The Church’s Social Doctrine, with its integral vision of man as a personal and social being, is your “compass”. There you will find an especially significant fruit of the long journey of the People of God in modern and contemporary history: the defence of religious liberty, of life at every stage, of the right to work and to decent work, of family, of education...

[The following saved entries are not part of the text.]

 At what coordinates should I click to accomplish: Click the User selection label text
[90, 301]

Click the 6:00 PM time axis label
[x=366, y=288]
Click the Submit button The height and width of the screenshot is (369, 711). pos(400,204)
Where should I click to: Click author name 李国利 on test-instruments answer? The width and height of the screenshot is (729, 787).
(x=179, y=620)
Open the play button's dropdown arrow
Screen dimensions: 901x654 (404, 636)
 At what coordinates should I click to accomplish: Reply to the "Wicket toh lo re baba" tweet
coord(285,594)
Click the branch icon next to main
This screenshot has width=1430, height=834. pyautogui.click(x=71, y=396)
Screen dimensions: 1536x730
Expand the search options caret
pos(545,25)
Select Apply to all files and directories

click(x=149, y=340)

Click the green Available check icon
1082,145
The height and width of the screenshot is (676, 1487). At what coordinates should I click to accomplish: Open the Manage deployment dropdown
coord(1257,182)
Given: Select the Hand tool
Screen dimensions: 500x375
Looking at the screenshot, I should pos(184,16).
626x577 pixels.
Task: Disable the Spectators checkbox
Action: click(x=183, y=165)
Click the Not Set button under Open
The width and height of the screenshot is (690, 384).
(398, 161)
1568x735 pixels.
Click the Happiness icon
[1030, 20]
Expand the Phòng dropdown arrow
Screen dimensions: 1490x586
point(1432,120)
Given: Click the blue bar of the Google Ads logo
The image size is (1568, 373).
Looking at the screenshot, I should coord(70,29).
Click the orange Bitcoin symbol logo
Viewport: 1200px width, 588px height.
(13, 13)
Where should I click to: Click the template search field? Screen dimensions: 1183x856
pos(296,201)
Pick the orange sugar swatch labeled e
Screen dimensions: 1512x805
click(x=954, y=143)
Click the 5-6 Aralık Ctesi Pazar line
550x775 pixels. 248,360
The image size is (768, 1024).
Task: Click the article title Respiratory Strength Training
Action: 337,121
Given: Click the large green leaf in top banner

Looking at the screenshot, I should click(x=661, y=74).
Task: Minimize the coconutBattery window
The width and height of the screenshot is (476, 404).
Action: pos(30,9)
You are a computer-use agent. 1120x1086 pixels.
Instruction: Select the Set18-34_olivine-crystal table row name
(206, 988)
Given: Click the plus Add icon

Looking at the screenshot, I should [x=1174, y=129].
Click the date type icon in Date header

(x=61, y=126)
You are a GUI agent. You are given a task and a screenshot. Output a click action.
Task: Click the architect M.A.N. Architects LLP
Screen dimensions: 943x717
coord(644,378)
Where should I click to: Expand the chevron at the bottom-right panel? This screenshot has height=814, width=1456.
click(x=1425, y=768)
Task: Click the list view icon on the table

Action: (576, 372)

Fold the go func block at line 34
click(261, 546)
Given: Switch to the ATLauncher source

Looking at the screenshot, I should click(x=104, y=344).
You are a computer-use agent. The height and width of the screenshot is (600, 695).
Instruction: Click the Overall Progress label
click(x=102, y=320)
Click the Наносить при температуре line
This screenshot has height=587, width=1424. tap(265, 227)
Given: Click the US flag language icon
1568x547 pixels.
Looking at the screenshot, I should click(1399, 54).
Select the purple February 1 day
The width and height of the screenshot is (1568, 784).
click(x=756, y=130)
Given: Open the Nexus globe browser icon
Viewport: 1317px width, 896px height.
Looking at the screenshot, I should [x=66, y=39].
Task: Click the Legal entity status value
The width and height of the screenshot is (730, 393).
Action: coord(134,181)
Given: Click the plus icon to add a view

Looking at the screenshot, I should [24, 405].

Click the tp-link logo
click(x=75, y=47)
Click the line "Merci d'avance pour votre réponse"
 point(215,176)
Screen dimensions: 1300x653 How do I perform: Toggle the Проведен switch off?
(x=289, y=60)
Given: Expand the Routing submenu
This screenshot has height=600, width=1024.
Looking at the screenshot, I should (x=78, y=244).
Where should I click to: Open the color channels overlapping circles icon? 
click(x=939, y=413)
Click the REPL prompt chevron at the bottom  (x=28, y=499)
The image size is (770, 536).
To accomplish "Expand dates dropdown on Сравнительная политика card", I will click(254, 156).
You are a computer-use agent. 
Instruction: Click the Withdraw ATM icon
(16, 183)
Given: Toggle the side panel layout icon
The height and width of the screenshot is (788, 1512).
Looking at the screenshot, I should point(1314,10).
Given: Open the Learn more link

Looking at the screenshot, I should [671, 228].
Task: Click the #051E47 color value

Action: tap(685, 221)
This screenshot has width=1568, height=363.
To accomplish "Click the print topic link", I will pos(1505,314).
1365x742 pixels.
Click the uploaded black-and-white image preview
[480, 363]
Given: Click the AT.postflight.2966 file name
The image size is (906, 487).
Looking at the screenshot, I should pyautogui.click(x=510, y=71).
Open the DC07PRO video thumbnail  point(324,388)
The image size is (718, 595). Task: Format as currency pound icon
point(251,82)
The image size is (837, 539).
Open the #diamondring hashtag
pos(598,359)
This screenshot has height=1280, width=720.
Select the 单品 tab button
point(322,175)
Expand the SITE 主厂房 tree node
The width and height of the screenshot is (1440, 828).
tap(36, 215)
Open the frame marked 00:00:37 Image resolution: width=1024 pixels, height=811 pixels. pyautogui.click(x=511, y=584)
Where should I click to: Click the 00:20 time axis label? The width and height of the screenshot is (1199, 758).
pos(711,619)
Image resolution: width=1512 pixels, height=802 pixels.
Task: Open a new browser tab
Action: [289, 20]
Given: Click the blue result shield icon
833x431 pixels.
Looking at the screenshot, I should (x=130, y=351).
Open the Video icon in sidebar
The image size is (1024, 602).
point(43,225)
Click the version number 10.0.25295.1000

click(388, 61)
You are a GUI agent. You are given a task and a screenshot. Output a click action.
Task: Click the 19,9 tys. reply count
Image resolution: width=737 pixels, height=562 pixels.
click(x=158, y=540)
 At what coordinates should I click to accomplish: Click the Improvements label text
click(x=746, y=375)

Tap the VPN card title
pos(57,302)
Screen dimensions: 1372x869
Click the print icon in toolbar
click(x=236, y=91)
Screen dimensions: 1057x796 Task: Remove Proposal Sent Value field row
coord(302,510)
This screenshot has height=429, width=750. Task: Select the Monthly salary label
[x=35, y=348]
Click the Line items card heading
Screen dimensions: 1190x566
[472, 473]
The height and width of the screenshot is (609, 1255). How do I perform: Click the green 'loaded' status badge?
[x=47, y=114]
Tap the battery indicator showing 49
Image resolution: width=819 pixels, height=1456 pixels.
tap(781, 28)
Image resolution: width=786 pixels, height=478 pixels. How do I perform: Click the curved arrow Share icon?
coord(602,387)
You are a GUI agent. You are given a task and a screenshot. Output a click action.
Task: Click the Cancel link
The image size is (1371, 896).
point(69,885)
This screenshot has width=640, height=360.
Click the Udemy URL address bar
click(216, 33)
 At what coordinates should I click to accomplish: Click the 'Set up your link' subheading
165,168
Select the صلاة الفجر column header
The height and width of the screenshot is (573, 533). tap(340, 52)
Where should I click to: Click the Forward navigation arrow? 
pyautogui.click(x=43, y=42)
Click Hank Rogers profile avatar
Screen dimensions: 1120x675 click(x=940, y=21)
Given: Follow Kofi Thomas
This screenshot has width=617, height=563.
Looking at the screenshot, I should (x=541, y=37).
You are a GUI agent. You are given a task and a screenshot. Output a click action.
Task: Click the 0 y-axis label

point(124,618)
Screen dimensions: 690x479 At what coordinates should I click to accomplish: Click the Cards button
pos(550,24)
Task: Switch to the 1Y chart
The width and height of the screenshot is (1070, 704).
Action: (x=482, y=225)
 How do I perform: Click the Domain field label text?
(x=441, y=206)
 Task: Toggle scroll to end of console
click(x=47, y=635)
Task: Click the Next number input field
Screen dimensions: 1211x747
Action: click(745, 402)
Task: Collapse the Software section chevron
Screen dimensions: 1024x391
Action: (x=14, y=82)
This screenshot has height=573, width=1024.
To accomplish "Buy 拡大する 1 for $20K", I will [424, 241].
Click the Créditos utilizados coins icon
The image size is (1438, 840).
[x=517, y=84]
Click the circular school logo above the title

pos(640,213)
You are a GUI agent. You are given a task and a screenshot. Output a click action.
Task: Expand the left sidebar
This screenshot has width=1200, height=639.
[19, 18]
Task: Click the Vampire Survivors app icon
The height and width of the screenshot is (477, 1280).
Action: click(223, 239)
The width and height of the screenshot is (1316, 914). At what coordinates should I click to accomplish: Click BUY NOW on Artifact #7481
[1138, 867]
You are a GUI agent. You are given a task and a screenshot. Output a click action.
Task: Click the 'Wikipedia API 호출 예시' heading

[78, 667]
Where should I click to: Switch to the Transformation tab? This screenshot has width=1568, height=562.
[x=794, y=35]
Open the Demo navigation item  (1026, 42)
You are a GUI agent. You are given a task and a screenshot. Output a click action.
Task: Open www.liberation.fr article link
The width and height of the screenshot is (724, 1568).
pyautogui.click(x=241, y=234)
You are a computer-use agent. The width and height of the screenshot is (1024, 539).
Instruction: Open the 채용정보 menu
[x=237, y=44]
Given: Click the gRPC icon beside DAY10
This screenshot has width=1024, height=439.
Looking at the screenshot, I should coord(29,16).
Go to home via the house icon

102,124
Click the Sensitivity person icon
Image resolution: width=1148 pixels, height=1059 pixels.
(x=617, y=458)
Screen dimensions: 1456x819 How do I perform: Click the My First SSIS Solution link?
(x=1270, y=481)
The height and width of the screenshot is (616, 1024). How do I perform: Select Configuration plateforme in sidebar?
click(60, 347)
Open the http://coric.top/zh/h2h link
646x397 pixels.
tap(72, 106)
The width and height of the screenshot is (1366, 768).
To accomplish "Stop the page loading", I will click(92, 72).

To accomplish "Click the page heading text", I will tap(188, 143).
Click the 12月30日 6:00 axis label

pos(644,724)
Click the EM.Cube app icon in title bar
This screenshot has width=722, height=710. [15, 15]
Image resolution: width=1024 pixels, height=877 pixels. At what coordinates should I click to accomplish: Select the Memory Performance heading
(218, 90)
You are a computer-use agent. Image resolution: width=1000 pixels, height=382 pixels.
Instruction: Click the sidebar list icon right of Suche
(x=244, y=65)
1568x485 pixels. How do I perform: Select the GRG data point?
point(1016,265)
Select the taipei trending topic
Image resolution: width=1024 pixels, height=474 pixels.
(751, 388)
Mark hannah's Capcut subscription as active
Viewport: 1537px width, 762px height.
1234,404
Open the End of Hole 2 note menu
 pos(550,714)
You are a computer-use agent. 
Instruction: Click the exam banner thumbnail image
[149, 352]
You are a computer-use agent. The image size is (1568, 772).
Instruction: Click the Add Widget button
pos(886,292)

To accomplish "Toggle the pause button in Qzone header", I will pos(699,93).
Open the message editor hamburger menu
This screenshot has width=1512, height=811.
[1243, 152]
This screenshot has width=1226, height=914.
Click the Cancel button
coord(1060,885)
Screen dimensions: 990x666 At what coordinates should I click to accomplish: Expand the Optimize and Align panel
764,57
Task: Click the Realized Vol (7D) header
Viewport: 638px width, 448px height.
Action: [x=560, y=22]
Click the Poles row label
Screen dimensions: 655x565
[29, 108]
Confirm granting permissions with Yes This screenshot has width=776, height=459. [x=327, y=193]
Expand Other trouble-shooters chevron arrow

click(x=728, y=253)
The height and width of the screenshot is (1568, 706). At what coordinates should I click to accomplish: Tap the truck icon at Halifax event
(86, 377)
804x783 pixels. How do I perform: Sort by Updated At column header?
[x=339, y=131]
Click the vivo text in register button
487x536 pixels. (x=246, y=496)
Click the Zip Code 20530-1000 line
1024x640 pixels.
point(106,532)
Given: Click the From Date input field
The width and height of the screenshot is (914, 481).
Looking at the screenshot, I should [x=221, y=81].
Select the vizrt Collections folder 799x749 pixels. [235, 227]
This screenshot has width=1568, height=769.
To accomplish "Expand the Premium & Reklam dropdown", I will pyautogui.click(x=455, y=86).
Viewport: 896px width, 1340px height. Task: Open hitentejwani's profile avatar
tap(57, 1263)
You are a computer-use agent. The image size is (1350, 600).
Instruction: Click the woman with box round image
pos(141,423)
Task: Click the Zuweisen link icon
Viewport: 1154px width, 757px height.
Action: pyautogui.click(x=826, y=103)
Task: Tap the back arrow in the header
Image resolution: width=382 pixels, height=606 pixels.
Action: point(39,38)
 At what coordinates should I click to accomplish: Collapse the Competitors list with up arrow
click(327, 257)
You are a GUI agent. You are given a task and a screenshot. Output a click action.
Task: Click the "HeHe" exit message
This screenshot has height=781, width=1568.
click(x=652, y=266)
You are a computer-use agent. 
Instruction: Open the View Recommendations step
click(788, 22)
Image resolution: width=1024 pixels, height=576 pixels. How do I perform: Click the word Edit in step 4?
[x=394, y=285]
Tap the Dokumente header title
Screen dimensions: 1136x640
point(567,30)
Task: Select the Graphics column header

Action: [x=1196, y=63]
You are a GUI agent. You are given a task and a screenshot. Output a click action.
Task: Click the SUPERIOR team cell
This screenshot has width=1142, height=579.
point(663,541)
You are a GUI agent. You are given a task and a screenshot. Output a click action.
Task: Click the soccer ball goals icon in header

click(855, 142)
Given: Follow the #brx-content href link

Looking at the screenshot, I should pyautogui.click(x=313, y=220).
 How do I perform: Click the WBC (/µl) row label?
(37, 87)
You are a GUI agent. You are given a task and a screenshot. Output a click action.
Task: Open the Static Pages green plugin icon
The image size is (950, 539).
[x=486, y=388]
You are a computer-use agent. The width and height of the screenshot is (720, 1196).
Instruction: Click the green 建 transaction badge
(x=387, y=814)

Therefore, all initiatives such as your own are welcome, which aim to help people, communities and institutions to rediscover the ethical and social importance of the principle of human dignity, which is the root of liberty and justice. To this end, it is necessary to raise awareness and form the lay faithful, in whatever state, especially those engaged in the field of politics, so that they may think in accord with the Gospel and the Social Doctrine of the Church and act consistently by dialoguing and collaborating with those who, in sincerity and intellectual honesty, share — if not the faith — at least a similar vision of man and society and its ethical consequences. There are many non-Christians and non-believers who share the conviction that the human person must always be treated as an end and never as a means.
In wishing you all the best for your work, I invoke the Blessing of the Lord upon you and your loved ones.